Mouse pancreatic beta-cells exhibit preserved glucose competence after disruption of the glucagon-like peptide-1 receptor gene.

Abstract

Previous work suggested that glucagon-like peptide 1 (GLP-1) can acutely regulate insulin secretion in two ways, 1) by acting as an incretin, causing amplification of glucose-induced insulin release when glucose is given orally as opposed to intravenous glucose injection; and 2) by keeping the beta-cell population in a glucose-competent state. The observation that mice with homozygous disruption of the GLP-1 receptor gene are diabetic with a diminished incretin response to glucose underlines the first function in vivo.

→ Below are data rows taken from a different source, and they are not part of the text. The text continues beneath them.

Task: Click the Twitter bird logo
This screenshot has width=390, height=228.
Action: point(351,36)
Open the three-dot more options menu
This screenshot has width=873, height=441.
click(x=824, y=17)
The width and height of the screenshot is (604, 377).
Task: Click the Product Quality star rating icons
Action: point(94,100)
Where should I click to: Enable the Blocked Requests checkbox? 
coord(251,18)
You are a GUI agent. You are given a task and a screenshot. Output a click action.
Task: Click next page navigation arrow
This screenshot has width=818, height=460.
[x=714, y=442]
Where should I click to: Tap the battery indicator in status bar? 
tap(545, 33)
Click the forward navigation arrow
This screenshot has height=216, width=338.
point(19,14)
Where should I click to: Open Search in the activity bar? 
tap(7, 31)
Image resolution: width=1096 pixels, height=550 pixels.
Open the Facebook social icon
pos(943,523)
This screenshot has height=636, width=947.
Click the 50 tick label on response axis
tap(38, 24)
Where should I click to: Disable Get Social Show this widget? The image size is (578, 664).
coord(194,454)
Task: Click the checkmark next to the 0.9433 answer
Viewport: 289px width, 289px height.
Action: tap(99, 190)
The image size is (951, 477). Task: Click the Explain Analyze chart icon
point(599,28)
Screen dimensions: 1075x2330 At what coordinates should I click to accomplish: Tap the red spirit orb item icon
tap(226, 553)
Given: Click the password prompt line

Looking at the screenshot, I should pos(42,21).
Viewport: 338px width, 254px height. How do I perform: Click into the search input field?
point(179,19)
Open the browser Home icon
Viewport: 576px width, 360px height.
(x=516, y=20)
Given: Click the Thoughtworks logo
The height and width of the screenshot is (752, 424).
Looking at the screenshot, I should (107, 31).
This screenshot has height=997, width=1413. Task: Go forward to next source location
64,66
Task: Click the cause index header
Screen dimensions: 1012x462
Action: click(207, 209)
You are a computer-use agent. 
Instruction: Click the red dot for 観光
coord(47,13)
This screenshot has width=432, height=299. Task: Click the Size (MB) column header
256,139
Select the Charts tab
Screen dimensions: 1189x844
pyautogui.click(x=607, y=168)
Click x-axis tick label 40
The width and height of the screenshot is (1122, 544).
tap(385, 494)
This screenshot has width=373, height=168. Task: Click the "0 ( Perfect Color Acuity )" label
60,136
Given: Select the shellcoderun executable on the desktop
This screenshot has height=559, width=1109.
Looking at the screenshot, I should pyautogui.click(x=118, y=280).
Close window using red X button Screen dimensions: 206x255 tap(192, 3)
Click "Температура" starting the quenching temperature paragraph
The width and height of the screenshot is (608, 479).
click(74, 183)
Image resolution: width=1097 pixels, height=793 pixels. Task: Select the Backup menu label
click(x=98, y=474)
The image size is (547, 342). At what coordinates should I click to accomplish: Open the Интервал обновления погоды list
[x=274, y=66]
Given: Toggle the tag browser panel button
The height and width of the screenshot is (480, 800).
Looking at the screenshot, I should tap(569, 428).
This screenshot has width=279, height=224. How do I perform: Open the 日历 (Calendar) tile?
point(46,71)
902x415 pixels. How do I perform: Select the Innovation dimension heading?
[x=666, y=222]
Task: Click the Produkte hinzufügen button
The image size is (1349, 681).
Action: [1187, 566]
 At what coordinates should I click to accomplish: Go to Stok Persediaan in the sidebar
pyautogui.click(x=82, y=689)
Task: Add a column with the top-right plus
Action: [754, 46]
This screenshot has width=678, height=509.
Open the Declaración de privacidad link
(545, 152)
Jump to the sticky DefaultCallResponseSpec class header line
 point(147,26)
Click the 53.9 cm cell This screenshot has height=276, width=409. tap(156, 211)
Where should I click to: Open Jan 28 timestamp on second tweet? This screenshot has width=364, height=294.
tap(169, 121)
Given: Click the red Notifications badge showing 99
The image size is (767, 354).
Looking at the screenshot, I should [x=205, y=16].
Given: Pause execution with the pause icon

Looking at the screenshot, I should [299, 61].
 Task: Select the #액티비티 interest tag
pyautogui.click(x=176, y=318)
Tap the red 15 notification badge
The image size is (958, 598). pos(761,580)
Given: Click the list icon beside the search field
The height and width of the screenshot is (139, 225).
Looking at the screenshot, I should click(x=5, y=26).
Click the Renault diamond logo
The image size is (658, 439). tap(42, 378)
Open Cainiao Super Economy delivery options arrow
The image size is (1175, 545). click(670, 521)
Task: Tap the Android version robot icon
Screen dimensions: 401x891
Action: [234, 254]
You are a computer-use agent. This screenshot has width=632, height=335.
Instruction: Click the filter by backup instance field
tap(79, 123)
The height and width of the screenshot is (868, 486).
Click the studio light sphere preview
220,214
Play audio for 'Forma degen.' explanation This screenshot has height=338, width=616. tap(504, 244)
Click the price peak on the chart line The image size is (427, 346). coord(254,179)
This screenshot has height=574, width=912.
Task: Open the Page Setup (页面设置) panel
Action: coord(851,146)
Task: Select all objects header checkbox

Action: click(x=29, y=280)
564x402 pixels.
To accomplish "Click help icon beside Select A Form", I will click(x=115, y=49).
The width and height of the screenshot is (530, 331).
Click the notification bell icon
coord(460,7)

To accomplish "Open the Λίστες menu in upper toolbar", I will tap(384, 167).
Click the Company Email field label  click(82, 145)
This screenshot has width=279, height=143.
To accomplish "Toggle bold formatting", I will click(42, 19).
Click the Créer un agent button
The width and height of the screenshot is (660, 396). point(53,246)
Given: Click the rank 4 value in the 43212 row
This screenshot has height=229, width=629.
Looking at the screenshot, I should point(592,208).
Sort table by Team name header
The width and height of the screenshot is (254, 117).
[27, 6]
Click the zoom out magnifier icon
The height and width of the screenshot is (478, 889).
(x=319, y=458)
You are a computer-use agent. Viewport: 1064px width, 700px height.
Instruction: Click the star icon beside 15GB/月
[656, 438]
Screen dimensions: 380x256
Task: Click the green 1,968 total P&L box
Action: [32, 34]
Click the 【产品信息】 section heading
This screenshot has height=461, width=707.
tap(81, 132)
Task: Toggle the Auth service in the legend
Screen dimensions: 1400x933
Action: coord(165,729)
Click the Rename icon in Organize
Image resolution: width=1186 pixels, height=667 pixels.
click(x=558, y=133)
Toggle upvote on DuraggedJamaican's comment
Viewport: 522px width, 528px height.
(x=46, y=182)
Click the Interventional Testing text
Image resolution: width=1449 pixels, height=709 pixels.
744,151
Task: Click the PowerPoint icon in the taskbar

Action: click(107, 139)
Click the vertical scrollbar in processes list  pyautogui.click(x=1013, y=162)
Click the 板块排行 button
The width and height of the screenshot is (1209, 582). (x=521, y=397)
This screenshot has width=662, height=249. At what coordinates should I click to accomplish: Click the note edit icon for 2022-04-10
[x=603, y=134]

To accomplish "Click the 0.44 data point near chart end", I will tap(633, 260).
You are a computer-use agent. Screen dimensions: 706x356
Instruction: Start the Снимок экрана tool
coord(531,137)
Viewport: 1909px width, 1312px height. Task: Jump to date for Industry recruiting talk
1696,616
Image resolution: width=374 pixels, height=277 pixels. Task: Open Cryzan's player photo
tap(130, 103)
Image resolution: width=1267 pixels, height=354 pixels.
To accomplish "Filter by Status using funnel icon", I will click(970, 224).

Isolated islets of Langerhans from GLP-1 receptor -/- mice were studied to assess the second function in vitro. Absence of pancreatic GLP-1 receptor function was observed in GLP-1 receptor -/- mice, as exemplified by loss of [125I]GLP-1 binding to pancreatic islets in situ and by the lack of GLP-1 potentiation of glucose-induced insulin secretion from perifused islets. Acute glucose competence of the beta-cells, assessed by perifusing islets with stepwise increases of the medium glucose concentration, was well preserved in GLP-1 receptor -/- islets in terms of insulin secretion. Furthermore, neither islet nor total pancreatic insulin content was significantly changed in the GLP-1 receptor -/- mice when compared with age-and sex-matched controls. In conclusion, mouse islets exhibit preserved insulin storage capacity and glucose-dependent insulin secretion despite the loss of functional GLP-1 receptors. The results demonstrate that the glucose responsiveness of islet beta-cells is well preserved in the absence of GLP-1 receptor signaling.